もう一度、あの石の所に行けばきっと―――――……。


ドン―――――ッ!


丁度、博物館の入り口で人とぶつかり、そのままボクは尻餅をつく。

「いっつ……」

尻を押さえながら立とうとした時、上からよく知る声が降ってきた。

「やぁ、ボクとキミっていつもいきなり会うよね」

その声に驚いて上を見上げると、若葉色の髪の青年がボクを見下ろしていた。

「…またキミなの? N……」

Nは何が可笑しいのか、クスッと笑いながらボクの手を掴んで引っ張りあげる。

その勢いで、ボクの体はあっさりと引き上げられた。

「Nは何をしに博物館へ来たの?」

上着とズボンの汚れを払いながらNに質問する。

Nは顎に手を当てて考える仕草をすると、ボクを見て、

「ん、知りたい?」

と聞いてきた。

って、質問に質問で返すな。

と、突っ込みたかったが、あえて彼の問いに答える事にした。

「Nは古いものが好きなの?」

「古いモノ、と言うよりは少し違うかな。
…ボクはね、誰にも見えないモノが見たいんだ」

……はい?
また電波な事を言い出したよ、この人。

「誰にも見えないモノ? ……例えば、空気とか…じゃないか。
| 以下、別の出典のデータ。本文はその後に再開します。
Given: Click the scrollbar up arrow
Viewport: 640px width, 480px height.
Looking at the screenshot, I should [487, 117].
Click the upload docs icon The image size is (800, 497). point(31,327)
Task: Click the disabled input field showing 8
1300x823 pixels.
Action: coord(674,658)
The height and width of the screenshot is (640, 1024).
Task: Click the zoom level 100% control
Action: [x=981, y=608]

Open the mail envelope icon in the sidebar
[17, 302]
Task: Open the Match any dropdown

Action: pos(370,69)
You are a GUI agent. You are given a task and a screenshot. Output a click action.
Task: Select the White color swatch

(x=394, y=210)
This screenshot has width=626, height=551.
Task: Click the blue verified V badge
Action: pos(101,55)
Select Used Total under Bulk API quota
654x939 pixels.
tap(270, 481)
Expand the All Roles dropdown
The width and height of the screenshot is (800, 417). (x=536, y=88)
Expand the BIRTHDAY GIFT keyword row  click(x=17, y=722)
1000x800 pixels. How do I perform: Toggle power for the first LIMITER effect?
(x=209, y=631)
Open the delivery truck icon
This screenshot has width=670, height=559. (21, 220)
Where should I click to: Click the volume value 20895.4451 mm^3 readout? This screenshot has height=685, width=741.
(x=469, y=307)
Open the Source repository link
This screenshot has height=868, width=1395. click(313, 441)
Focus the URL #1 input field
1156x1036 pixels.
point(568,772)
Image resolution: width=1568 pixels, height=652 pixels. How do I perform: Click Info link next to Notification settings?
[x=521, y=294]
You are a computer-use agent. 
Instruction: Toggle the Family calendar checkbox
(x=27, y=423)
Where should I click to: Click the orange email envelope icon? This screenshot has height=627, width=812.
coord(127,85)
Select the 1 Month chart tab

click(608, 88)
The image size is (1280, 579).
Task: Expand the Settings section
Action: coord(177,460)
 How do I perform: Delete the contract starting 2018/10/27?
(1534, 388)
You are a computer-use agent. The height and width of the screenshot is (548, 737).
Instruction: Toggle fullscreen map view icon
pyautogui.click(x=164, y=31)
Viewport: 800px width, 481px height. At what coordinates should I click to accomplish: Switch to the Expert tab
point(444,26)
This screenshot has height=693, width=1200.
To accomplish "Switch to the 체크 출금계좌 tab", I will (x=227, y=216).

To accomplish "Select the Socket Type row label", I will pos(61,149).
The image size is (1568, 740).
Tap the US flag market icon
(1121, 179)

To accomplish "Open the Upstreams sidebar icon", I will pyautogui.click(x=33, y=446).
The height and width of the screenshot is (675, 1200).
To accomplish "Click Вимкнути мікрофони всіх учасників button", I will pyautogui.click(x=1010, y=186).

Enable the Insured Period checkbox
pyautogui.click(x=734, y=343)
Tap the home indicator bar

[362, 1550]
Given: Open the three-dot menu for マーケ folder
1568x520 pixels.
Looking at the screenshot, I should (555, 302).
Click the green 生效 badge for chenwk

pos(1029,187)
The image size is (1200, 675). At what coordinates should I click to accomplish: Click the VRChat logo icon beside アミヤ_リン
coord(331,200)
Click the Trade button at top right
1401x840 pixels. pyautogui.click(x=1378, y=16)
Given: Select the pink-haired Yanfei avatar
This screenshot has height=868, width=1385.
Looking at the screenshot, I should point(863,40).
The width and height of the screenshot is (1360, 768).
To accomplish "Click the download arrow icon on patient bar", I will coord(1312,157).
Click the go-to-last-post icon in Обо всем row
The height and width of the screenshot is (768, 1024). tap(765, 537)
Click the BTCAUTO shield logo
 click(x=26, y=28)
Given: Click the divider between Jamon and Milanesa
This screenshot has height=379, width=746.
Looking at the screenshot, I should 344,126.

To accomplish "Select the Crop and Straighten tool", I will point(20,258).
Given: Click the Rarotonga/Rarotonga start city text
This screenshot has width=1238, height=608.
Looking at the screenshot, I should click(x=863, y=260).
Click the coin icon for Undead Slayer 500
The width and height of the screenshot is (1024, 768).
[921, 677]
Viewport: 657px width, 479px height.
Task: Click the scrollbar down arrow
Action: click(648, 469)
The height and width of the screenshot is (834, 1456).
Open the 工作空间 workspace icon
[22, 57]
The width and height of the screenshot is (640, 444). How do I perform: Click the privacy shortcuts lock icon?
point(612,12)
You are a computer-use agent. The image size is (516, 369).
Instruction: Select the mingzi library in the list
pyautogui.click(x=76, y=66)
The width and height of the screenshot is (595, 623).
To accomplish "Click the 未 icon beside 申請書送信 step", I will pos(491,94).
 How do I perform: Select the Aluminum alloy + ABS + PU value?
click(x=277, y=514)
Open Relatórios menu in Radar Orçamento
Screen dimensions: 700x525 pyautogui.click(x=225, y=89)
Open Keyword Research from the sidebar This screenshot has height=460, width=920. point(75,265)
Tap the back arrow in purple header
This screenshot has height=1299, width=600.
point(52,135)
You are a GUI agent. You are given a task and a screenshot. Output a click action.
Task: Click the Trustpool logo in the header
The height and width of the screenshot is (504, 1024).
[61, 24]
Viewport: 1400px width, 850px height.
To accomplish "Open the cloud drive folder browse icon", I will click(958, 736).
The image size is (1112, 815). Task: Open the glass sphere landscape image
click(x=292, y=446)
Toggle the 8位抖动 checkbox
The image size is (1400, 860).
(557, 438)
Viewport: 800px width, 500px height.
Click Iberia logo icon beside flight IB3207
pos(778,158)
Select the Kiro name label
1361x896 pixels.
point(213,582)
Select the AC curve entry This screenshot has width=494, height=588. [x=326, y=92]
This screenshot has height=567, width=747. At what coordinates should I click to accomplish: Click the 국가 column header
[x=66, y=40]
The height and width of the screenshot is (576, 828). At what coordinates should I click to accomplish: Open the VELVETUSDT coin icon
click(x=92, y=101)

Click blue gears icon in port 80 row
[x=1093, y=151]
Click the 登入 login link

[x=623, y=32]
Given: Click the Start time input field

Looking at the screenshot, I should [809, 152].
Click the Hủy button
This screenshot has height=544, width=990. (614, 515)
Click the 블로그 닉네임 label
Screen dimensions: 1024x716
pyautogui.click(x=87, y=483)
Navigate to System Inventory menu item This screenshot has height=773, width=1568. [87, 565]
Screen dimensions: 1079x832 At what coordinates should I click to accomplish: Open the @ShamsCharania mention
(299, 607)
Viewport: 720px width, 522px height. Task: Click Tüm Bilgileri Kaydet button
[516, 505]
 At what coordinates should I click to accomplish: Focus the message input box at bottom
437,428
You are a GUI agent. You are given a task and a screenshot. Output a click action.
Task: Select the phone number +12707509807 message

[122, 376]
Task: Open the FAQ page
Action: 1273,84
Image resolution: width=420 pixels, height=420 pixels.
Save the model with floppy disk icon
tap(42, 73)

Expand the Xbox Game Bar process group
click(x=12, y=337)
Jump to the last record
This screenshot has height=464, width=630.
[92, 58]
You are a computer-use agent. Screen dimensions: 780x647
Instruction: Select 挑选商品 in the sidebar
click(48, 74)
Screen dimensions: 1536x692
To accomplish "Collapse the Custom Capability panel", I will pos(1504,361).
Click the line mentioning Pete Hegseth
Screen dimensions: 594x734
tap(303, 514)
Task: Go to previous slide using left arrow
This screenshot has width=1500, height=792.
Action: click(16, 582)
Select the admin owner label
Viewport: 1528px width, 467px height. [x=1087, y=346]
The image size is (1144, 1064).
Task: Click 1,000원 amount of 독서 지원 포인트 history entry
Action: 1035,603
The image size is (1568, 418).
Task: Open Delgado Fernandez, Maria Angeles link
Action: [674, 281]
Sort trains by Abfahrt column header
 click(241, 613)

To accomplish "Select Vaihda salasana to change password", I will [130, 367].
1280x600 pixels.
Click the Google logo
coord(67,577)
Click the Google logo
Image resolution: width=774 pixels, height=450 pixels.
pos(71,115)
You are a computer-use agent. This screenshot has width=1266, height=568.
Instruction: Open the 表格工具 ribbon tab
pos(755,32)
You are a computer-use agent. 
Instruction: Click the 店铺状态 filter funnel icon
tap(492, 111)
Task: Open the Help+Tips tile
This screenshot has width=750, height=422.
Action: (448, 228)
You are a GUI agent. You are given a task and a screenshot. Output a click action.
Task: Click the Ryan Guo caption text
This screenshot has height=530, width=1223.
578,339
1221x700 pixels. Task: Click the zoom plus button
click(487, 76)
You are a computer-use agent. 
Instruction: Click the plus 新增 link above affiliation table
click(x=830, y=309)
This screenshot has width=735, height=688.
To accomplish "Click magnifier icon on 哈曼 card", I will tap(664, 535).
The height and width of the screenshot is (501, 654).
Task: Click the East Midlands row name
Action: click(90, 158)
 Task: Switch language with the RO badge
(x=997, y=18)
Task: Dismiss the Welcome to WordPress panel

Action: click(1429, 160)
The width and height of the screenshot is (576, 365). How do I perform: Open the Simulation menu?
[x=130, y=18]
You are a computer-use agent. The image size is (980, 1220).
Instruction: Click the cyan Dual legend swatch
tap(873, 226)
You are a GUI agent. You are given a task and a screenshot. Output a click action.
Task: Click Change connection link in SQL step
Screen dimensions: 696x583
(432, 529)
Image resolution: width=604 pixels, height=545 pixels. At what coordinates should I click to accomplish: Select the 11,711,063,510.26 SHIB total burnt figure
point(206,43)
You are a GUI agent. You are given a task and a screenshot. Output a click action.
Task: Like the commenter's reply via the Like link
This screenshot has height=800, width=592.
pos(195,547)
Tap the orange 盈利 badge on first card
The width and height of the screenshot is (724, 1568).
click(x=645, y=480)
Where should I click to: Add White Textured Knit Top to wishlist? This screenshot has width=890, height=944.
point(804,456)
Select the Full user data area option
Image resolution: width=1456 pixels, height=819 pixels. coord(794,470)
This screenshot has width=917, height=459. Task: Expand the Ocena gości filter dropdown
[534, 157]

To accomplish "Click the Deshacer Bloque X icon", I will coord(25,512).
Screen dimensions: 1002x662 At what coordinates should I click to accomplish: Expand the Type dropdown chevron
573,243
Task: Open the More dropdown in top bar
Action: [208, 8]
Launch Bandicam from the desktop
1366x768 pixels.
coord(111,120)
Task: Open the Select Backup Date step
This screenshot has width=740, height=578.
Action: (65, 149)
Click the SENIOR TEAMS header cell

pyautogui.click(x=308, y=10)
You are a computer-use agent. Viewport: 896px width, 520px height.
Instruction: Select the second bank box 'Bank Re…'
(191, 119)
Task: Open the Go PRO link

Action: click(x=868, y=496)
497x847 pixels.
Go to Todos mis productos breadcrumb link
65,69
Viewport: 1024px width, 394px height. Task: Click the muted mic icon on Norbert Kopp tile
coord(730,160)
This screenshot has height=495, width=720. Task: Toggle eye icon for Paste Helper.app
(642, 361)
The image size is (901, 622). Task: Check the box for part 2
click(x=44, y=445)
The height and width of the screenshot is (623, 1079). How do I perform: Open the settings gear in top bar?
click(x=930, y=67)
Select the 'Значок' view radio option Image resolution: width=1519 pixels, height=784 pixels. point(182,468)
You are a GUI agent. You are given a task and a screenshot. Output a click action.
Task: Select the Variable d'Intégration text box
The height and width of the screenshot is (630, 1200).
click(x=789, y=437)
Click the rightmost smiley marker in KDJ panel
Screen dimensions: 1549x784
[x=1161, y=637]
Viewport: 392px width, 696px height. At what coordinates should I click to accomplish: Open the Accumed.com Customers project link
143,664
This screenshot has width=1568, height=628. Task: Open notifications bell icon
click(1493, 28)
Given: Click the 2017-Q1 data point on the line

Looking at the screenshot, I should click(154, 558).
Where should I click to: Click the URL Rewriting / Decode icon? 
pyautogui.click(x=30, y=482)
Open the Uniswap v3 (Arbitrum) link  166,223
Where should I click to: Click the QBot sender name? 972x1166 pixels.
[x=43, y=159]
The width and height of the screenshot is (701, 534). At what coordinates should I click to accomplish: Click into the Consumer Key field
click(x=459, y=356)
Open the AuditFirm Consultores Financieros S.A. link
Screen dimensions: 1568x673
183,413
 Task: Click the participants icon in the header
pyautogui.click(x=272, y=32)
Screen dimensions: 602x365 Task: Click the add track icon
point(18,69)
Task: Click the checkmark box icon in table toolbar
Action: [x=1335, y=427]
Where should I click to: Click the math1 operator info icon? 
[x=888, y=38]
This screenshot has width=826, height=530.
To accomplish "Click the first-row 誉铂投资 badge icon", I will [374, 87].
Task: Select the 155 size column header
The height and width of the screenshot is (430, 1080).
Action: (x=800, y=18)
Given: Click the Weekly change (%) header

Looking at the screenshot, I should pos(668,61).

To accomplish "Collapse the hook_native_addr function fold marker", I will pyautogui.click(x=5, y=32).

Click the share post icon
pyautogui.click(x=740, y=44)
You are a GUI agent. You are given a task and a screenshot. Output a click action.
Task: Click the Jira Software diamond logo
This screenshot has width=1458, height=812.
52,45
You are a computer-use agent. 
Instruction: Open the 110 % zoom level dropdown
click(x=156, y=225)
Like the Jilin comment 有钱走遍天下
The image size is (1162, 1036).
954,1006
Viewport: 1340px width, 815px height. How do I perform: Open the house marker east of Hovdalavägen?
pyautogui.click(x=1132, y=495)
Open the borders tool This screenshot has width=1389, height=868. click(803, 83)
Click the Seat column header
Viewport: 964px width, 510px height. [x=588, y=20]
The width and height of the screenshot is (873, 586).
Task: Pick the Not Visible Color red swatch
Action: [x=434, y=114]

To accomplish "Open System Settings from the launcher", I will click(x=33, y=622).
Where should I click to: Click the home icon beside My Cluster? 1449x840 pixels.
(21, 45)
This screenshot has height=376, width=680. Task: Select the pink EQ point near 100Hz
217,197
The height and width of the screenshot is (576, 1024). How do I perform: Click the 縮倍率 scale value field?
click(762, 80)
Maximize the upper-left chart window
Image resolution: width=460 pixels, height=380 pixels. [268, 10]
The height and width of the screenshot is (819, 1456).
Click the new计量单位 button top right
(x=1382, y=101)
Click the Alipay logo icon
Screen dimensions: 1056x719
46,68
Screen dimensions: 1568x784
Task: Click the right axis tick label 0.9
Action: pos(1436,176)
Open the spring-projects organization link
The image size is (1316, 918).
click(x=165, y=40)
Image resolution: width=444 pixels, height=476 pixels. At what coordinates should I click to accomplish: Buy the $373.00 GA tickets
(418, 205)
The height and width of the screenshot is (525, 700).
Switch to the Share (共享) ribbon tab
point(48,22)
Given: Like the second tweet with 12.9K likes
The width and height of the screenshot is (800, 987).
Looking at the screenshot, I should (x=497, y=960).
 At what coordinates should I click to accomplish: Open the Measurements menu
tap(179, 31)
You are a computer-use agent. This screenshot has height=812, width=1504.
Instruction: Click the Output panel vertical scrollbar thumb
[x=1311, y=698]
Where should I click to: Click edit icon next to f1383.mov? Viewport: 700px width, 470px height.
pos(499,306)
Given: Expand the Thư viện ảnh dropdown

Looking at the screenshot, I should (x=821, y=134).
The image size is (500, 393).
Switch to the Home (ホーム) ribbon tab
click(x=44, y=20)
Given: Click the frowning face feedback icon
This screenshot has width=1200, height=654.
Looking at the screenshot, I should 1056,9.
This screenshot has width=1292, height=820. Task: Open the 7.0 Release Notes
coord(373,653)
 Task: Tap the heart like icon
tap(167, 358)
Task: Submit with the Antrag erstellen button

」

ボクのジョークを軽くスルーして、Nは話を続ける。

「誰にも見えないモノが見たい。
誰にも聞こえないモノが聞きたい。
ボールの中のポケモン達の理想。
トレーナーという在り方の真実。
そして、ポケモンが解放された未来…」

Nは空を仰ぎ見ながら、ボクに聞く。

「…キミも見てみたくはないかい?」

…すいませんすいませんすいません。
あなたの言っている事が、何一つ解りません。